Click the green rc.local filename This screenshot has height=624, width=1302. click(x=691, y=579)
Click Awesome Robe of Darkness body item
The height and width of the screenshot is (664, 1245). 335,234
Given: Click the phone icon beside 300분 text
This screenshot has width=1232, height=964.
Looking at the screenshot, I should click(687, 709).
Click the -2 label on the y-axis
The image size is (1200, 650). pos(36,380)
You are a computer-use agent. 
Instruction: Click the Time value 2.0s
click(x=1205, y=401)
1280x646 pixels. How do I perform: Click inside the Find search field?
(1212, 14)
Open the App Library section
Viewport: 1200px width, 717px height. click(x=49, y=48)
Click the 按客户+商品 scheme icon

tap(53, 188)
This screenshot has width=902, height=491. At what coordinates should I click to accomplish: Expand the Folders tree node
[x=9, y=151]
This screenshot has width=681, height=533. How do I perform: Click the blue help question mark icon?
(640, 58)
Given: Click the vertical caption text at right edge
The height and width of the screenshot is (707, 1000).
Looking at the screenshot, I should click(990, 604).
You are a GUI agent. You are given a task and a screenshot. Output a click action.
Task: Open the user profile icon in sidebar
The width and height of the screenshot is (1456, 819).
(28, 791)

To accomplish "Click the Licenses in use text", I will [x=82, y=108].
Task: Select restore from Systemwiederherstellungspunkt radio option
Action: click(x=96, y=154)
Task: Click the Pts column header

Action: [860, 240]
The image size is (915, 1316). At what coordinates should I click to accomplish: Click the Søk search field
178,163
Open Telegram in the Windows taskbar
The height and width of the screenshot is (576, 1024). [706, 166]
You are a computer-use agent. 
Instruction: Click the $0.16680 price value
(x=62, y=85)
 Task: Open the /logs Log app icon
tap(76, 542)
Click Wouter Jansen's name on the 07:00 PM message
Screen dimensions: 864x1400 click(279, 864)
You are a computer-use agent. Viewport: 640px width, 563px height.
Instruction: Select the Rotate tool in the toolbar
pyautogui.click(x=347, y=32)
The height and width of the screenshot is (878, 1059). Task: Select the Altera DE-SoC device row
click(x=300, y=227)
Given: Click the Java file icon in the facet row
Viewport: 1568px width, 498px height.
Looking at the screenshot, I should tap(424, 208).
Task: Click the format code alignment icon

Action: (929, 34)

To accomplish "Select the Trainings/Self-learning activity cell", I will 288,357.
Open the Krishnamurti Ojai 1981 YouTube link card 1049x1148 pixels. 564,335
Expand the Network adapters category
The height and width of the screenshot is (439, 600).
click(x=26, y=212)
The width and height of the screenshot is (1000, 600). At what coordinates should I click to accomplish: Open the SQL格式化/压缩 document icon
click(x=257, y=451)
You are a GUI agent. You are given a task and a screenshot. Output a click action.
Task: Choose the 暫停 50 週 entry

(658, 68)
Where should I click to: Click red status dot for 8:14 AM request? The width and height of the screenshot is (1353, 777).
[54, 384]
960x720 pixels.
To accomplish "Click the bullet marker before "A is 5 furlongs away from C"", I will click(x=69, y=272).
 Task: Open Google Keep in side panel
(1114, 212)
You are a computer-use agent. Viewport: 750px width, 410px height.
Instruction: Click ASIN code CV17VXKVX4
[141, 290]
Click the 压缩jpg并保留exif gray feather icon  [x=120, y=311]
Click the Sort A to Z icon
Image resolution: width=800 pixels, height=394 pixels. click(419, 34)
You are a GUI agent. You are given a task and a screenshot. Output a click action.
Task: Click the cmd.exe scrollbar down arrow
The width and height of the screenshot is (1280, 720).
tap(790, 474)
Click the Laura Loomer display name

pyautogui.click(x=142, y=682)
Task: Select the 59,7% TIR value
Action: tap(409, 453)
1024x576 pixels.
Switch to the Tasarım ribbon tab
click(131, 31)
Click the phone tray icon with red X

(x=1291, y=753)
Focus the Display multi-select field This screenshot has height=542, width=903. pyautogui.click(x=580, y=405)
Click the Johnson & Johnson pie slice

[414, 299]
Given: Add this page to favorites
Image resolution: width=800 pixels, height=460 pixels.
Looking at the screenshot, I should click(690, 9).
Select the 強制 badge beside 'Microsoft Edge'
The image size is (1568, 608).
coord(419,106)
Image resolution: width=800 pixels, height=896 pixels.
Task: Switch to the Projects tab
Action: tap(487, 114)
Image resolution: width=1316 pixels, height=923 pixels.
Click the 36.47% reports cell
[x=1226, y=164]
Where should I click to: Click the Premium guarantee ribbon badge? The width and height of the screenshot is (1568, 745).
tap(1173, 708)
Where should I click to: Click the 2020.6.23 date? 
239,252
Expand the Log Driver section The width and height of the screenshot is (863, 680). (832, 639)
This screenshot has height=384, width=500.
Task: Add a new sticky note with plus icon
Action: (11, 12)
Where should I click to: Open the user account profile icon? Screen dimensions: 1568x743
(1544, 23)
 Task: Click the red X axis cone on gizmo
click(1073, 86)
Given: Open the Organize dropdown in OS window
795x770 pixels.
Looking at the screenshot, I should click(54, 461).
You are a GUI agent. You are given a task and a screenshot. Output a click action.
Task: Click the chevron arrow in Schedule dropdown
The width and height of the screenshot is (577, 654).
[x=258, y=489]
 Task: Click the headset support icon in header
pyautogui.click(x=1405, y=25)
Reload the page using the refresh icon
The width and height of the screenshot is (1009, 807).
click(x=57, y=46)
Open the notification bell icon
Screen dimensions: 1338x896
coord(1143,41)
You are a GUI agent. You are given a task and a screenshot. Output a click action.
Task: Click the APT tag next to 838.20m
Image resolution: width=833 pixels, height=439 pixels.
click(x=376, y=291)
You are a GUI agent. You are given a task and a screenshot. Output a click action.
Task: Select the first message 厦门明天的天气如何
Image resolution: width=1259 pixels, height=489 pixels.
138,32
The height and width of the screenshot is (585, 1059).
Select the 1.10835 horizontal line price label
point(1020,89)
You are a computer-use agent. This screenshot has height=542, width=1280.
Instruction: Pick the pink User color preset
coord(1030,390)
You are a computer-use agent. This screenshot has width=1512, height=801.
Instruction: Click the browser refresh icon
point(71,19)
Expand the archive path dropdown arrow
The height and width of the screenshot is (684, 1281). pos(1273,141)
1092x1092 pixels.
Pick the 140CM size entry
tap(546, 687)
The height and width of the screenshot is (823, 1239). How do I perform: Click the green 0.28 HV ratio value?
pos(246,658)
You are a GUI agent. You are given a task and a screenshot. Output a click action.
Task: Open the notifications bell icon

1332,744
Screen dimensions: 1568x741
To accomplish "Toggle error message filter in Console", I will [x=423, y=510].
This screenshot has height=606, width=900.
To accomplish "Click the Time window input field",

▶ _Aim of the exercise_: The answer should be the first line of the material and every line after it through the line containing "You are a computer-use agent. Viewport: 640px", exactly as written, and nothing else.

▶ _Solution to this exercise_:
Click the green rc.local filename This screenshot has height=624, width=1302. click(x=691, y=579)
Click Awesome Robe of Darkness body item
The height and width of the screenshot is (664, 1245). 335,234
Given: Click the phone icon beside 300분 text
This screenshot has width=1232, height=964.
Looking at the screenshot, I should click(687, 709).
Click the -2 label on the y-axis
The image size is (1200, 650). pos(36,380)
You are a computer-use agent. 
Instruction: Click the Time value 2.0s
click(x=1205, y=401)
1280x646 pixels. How do I perform: Click inside the Find search field?
(1212, 14)
Open the App Library section
Viewport: 1200px width, 717px height. click(x=49, y=48)
Click the 按客户+商品 scheme icon

tap(53, 188)
This screenshot has width=902, height=491. At what coordinates should I click to accomplish: Expand the Folders tree node
[x=9, y=151]
This screenshot has width=681, height=533. How do I perform: Click the blue help question mark icon?
(640, 58)
Given: Click the vertical caption text at right edge
The height and width of the screenshot is (707, 1000).
Looking at the screenshot, I should click(990, 604).
You are a GUI agent. You are given a task and a screenshot. Output a click action.
Task: Open the user profile icon in sidebar
The width and height of the screenshot is (1456, 819).
(28, 791)

To accomplish "Click the Licenses in use text", I will [x=82, y=108].
Task: Select restore from Systemwiederherstellungspunkt radio option
Action: click(x=96, y=154)
Task: Click the Pts column header

Action: [860, 240]
The image size is (915, 1316). At what coordinates should I click to accomplish: Click the Søk search field
178,163
Open Telegram in the Windows taskbar
The height and width of the screenshot is (576, 1024). [706, 166]
You are a computer-use agent. 
Instruction: Click the $0.16680 price value
(x=62, y=85)
 Task: Open the /logs Log app icon
tap(76, 542)
Click Wouter Jansen's name on the 07:00 PM message
Screen dimensions: 864x1400 click(279, 864)
You are a computer-use agent. Viewport: 640px width, 563px height.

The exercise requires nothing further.